2016 StarCraft II World Championship Series Global Finals

Tournament information
- Sport: StarCraft II
- Location: Anaheim, California
- Administrator: Blizzard Entertainment
- Venue(s): Anaheim Convention Center
- Purse: $500,000

Final positions
- Champion: Byun "ByuN" Hyun Woo
- Runner-up: Park "Dark" Ryung Woo

= 2016 StarCraft II World Championship Series =

Esports tournament

The 2016 StarCraft II World Championship Series (WCS) is the 2016 edition of the StarCraft II World Championship Series, the highest level of esports competition for StarCraft II. The tournament series' Global Finals were won by South Korean professional player Byun "ByuN" Hyun Woo.

==Format==

The 2016 StarCraft II World Championship Series continued the trend of increasing region-locking and residency restrictions. Competition was separated into two regions, World Championship Series Circuitand World Championship Series Korea. The WCS Circuit transitioned from a league format with three seasons per year to a tournament circuit with three stops. WCS Korea featured two seasons each of the two Korean leagues, afreecaTV's Global StarCraft II League (GSL), and SPOTV's StarCraft II StarLeague.
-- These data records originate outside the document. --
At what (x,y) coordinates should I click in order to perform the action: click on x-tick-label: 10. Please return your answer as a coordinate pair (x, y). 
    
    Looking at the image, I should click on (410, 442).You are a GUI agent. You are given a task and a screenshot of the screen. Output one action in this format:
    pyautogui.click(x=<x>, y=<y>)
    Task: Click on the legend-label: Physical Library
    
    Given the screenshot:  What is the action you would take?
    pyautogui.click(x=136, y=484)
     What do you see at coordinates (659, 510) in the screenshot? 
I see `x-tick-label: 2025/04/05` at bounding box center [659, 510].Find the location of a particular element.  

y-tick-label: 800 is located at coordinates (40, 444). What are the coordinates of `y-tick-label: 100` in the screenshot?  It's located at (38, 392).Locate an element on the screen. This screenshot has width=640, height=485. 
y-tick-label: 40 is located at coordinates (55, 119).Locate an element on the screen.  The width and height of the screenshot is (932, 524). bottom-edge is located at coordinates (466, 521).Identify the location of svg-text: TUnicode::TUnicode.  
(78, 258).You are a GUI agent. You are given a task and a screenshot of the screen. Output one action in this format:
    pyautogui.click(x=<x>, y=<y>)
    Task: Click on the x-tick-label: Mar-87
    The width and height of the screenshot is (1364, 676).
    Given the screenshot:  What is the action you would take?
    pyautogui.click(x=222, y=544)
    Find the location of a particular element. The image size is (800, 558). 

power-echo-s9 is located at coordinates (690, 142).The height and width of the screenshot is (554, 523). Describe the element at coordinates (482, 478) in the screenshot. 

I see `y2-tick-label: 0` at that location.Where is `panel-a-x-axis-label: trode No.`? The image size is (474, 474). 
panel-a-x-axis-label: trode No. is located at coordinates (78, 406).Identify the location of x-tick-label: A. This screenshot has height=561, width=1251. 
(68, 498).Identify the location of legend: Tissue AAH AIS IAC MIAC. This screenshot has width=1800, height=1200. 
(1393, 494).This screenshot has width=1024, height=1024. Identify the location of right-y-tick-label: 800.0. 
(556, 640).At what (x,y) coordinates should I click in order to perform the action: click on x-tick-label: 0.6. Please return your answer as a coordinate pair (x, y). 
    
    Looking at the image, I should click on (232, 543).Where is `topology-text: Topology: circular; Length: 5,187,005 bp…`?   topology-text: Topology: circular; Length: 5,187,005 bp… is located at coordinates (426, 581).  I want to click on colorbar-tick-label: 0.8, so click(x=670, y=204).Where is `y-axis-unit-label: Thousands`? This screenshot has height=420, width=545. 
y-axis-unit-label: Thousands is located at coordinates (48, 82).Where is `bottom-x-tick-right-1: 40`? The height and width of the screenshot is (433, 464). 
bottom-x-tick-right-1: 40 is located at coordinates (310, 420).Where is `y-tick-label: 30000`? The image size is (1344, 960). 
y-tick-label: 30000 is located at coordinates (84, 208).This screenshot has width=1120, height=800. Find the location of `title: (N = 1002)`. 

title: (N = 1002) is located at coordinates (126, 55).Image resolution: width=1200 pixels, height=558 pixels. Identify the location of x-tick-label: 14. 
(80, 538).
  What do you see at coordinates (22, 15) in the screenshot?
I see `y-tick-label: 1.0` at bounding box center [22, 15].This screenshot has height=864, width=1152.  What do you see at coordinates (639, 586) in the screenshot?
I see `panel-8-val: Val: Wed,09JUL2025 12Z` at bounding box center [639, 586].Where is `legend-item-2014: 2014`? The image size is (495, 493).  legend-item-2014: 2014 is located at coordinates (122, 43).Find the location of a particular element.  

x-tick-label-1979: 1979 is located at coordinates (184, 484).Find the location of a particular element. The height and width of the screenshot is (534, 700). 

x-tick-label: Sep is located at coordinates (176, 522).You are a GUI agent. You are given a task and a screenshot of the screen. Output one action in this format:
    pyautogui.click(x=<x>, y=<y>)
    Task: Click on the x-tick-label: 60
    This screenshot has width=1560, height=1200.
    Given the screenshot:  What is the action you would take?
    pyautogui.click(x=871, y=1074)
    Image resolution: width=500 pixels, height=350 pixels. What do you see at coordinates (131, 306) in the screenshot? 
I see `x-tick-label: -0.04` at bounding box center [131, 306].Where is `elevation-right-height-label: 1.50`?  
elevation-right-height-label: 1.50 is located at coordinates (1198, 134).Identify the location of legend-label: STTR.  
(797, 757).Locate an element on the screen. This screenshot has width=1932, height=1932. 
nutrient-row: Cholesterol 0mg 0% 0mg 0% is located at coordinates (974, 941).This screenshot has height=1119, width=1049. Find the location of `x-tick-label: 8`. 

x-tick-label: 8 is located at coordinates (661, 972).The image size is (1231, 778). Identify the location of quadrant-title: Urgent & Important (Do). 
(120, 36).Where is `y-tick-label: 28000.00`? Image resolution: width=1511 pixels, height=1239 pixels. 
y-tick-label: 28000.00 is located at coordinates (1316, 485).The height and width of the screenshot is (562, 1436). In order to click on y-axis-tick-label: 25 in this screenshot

Unlike previous seasons which ranked players purely by WCS points, 2016's WCS guaranteed 8 slots of the Global Finals to each of the two regions, guaranteeing a larger non-Korean presence. The prize pool for the Global Finals was doubled, from $250,000 in 2015 to $500,000 in 2016. Additionally, a group stage was introduced for the first time for the first stage of play, with four groups of four players feeding into a bracket from the quarterfinals to the finals.

===Seeding===

Eight players from each of the two WCS regions qualify to the event based on their WCS Points-based rankings. Winners of WCS Circuit stops, GSL Code S events, and SSL Premier events receive automatic qualification. The sixteen players are then seeded into four four-player groups for the first round based on their region-specific ranking. A draw is held for the quarterfinals bracket, with winners of each group facing second-place finishers of other groups.

==Results==

===Global Finals===
The WCS Global Finals were held at the Anaheim Convention Center in Anaheim, California as part of BlizzCon 2016. They featured a group stage as the first round of play, played out the week prior to the main event, followed by bracket play from the quarterfinals onward at the convention center itself.